Unfortunately, the subject is too complex to issue a blanket statement that all nanoparticles are toxic. Toxicity of nanoparticles is influenced by their chemical composition, size, shape, special coatings they may have, and even the formula that they are immersed in2. Using sunscreen as an example, nano-titanium dioxide and nano-zinc oxide are unable to be absorbed substantially in the skin. Unable to reach living cells, there is little concern of toxic effects. However, a recent European Union report suggested that sprayable forms of sunscreen containing nano-titanium dioxide should be avoided to prevent effects on lungs and that some forms of uncoated nano-titanium dioxide are also not recommended due to potential reactivity6.

As another example, fullerene toxicity has been shown to differ vastly based on slight changes in their specific shape and size, so while one formulation may be safe, this cannot be assumed for all fullerenes.

This leads me to my final point and my personal biggest concern. For many nano-formulations in skincare, there simply is not enough scientific research available and even less information for the consumer to conclusively state its safety. Based on what is known on nanotech, it is difficult to make overarching conclusions on safety, since slight variations in formulations can alter toxicity. Because of this, there should be extensive research conducted to determine if products are safe to use.

Luckily, it seems that governments are beginning to respond to this lack of information. For example, the EU put forward a regulation to require product ingredients to specify nano formulations. And in the USA, the FDA is developing a “Significant New Use Rule” that will help to ensure that nano-materials are appropriately reviewed.
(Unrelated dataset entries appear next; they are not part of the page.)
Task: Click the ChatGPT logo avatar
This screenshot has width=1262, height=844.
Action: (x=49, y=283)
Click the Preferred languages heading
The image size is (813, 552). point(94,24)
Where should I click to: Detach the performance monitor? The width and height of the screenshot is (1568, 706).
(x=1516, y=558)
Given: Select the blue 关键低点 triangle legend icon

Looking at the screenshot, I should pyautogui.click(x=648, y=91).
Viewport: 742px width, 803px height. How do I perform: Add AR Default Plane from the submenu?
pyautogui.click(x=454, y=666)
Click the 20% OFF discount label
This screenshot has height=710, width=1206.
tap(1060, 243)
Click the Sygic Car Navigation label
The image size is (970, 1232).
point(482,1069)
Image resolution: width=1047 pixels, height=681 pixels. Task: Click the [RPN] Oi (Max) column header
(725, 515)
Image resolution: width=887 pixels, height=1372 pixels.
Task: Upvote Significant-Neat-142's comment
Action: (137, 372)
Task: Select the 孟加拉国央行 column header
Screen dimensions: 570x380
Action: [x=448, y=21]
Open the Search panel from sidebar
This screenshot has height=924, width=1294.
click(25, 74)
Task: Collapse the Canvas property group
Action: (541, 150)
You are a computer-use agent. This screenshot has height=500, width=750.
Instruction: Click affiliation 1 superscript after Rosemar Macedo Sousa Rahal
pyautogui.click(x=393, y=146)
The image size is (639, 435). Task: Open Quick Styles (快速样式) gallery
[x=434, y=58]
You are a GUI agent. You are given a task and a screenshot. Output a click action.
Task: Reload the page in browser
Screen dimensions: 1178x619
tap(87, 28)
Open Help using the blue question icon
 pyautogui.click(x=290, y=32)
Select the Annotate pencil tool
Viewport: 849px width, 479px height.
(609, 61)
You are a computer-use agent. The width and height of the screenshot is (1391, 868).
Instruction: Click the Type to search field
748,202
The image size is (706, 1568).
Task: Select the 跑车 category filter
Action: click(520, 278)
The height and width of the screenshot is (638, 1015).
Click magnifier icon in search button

In a FAQ, Health Canada has stated that, while they do “help protect and promote health by using existing legislative regulatory frameworks” in use of nano-materials, there are no legislation specific to nano-materials. While this better than nothing, there is clearly a need for our governments catch up to the current state of use.

Take-away message

So, what is my final impression on nanotech in skin care products? I wish I could give you a conclusive answer, but we need more research to determine when the benefits outweigh any costs, and vice versa. Nanotechnology has a great potential to revolutionise skincare and in some cases, such as sunscreens, there is strong evidence supporting benefits. Conversely, toxicity can vary hugely between different types of nanotech and even different formulations and to create safe, effective consumer products, toxic forms must be carefully defined so that they are avoided. Finally, to help support research and inform consumers, more stringent guidelines for consumer products should be created.

Personally, I am not going to outright shun products that I suspect contain nanotech, but I do plan on keeping an eye on research and regulation to help me decide if I am comfortable with using a product.